(WORKING DATA begins)

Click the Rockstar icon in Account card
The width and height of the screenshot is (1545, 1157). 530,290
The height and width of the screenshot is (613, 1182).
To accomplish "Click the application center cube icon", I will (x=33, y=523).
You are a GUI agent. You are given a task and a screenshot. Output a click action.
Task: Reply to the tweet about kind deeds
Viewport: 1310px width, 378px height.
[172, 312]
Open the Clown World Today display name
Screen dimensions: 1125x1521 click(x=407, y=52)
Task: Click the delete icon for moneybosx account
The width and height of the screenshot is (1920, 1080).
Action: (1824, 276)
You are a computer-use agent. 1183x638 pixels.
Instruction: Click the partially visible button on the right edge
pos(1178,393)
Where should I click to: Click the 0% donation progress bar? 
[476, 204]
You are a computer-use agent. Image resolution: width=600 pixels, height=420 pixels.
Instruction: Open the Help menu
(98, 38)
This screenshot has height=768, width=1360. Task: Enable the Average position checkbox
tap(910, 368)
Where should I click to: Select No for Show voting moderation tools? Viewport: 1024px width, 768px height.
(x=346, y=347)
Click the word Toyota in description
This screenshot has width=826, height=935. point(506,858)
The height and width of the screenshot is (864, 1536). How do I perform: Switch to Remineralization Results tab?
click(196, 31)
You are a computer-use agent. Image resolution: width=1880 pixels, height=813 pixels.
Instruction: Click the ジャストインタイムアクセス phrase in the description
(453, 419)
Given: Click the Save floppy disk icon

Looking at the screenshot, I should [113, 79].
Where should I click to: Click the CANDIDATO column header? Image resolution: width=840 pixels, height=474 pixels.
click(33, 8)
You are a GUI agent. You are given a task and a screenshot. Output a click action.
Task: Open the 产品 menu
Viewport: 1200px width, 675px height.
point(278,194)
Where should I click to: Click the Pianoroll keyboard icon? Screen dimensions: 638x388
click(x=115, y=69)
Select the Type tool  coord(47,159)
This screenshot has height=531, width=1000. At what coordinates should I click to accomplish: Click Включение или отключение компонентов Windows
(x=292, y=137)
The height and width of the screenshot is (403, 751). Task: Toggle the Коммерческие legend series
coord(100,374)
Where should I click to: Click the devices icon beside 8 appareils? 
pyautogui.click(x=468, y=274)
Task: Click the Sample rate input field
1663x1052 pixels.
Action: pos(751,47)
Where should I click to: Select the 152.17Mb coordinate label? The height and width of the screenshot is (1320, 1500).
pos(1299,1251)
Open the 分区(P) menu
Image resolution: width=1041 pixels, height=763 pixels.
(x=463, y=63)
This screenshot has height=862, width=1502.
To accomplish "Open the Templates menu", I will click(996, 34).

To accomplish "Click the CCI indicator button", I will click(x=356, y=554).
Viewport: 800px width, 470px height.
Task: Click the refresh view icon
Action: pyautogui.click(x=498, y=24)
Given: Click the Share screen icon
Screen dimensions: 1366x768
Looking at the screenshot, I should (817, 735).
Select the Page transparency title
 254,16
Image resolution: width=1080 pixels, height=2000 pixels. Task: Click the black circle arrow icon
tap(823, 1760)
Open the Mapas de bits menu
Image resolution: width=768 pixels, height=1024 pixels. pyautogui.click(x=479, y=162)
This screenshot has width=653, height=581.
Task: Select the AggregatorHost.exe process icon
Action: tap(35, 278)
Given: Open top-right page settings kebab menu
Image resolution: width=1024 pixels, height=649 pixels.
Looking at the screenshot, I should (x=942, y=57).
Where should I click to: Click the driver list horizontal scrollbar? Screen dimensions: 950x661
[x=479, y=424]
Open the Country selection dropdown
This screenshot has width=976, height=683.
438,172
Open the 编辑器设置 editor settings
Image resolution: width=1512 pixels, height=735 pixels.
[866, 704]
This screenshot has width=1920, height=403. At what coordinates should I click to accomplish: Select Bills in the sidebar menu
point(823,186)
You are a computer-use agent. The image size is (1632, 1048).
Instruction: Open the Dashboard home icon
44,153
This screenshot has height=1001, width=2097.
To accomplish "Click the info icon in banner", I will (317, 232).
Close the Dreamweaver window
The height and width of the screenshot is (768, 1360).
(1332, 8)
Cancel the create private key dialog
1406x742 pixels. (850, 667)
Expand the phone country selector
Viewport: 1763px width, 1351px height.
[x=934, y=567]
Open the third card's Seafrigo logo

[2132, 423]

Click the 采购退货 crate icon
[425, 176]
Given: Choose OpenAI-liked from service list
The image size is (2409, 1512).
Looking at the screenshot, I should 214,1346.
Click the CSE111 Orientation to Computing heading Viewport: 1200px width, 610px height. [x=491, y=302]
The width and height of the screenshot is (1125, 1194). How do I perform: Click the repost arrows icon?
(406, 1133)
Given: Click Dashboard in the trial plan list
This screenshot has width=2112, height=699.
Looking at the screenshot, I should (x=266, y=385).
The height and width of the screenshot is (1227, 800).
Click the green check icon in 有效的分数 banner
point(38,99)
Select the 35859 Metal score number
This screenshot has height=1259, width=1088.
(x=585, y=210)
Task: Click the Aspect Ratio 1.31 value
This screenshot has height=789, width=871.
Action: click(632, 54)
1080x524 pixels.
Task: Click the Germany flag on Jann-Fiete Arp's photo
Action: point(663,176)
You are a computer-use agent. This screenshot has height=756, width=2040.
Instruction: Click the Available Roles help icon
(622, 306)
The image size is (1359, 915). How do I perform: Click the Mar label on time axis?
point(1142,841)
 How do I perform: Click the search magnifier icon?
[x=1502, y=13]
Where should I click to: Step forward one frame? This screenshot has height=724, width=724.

(WORKING DATA ends)

Here the goal is to repeat each entry exactly.

Click the Rockstar icon in Account card
The width and height of the screenshot is (1545, 1157). 530,290
The height and width of the screenshot is (613, 1182).
To accomplish "Click the application center cube icon", I will (x=33, y=523).
You are a GUI agent. You are given a task and a screenshot. Output a click action.
Task: Reply to the tweet about kind deeds
Viewport: 1310px width, 378px height.
[172, 312]
Open the Clown World Today display name
Screen dimensions: 1125x1521 click(x=407, y=52)
Task: Click the delete icon for moneybosx account
The width and height of the screenshot is (1920, 1080).
Action: (1824, 276)
You are a computer-use agent. 1183x638 pixels.
Instruction: Click the partially visible button on the right edge
pos(1178,393)
Where should I click to: Click the 0% donation progress bar? 
[476, 204]
You are a computer-use agent. Image resolution: width=600 pixels, height=420 pixels.
Instruction: Open the Help menu
(98, 38)
This screenshot has height=768, width=1360. Task: Enable the Average position checkbox
tap(910, 368)
Where should I click to: Select No for Show voting moderation tools? Viewport: 1024px width, 768px height.
(x=346, y=347)
Click the word Toyota in description
This screenshot has width=826, height=935. point(506,858)
The height and width of the screenshot is (864, 1536). How do I perform: Switch to Remineralization Results tab?
click(196, 31)
You are a computer-use agent. Image resolution: width=1880 pixels, height=813 pixels.
Instruction: Click the ジャストインタイムアクセス phrase in the description
(453, 419)
Given: Click the Save floppy disk icon

Looking at the screenshot, I should [113, 79].
Where should I click to: Click the CANDIDATO column header? Image resolution: width=840 pixels, height=474 pixels.
click(33, 8)
You are a GUI agent. You are given a task and a screenshot. Output a click action.
Task: Open the 产品 menu
Viewport: 1200px width, 675px height.
point(278,194)
Where should I click to: Click the Pianoroll keyboard icon? Screen dimensions: 638x388
click(x=115, y=69)
Select the Type tool  coord(47,159)
This screenshot has height=531, width=1000. At what coordinates should I click to accomplish: Click Включение или отключение компонентов Windows
(x=292, y=137)
The height and width of the screenshot is (403, 751). Task: Toggle the Коммерческие legend series
coord(100,374)
Where should I click to: Click the devices icon beside 8 appareils? 
pyautogui.click(x=468, y=274)
Task: Click the Sample rate input field
1663x1052 pixels.
Action: pos(751,47)
Where should I click to: Select the 152.17Mb coordinate label? The height and width of the screenshot is (1320, 1500).
pos(1299,1251)
Open the 分区(P) menu
Image resolution: width=1041 pixels, height=763 pixels.
(x=463, y=63)
This screenshot has height=862, width=1502.
To accomplish "Open the Templates menu", I will click(996, 34).

To accomplish "Click the CCI indicator button", I will click(x=356, y=554).
Viewport: 800px width, 470px height.
Task: Click the refresh view icon
Action: pyautogui.click(x=498, y=24)
Given: Click the Share screen icon
Screen dimensions: 1366x768
Looking at the screenshot, I should (817, 735).
Select the Page transparency title
 254,16
Image resolution: width=1080 pixels, height=2000 pixels. Task: Click the black circle arrow icon
tap(823, 1760)
Open the Mapas de bits menu
Image resolution: width=768 pixels, height=1024 pixels. pyautogui.click(x=479, y=162)
This screenshot has width=653, height=581.
Task: Select the AggregatorHost.exe process icon
Action: tap(35, 278)
Given: Open top-right page settings kebab menu
Image resolution: width=1024 pixels, height=649 pixels.
Looking at the screenshot, I should (x=942, y=57).
Where should I click to: Click the driver list horizontal scrollbar? Screen dimensions: 950x661
[x=479, y=424]
Open the Country selection dropdown
This screenshot has width=976, height=683.
438,172
Open the 编辑器设置 editor settings
Image resolution: width=1512 pixels, height=735 pixels.
[866, 704]
This screenshot has width=1920, height=403. At what coordinates should I click to accomplish: Select Bills in the sidebar menu
point(823,186)
You are a computer-use agent. The image size is (1632, 1048).
Instruction: Open the Dashboard home icon
44,153
This screenshot has height=1001, width=2097.
To accomplish "Click the info icon in banner", I will (317, 232).
Close the Dreamweaver window
The height and width of the screenshot is (768, 1360).
(1332, 8)
Cancel the create private key dialog
1406x742 pixels. (850, 667)
Expand the phone country selector
Viewport: 1763px width, 1351px height.
[x=934, y=567]
Open the third card's Seafrigo logo

[2132, 423]

Click the 采购退货 crate icon
[425, 176]
Given: Choose OpenAI-liked from service list
The image size is (2409, 1512).
Looking at the screenshot, I should 214,1346.
Click the CSE111 Orientation to Computing heading Viewport: 1200px width, 610px height. [x=491, y=302]
The width and height of the screenshot is (1125, 1194). How do I perform: Click the repost arrows icon?
(406, 1133)
Given: Click Dashboard in the trial plan list
This screenshot has width=2112, height=699.
Looking at the screenshot, I should (x=266, y=385).
The height and width of the screenshot is (1227, 800).
Click the green check icon in 有效的分数 banner
point(38,99)
Select the 35859 Metal score number
This screenshot has height=1259, width=1088.
(x=585, y=210)
Task: Click the Aspect Ratio 1.31 value
This screenshot has height=789, width=871.
Action: click(632, 54)
1080x524 pixels.
Task: Click the Germany flag on Jann-Fiete Arp's photo
Action: point(663,176)
You are a computer-use agent. This screenshot has height=756, width=2040.
Instruction: Click the Available Roles help icon
(622, 306)
The image size is (1359, 915). How do I perform: Click the Mar label on time axis?
point(1142,841)
 How do I perform: Click the search magnifier icon?
[x=1502, y=13]
Where should I click to: Step forward one frame? This screenshot has height=724, width=724.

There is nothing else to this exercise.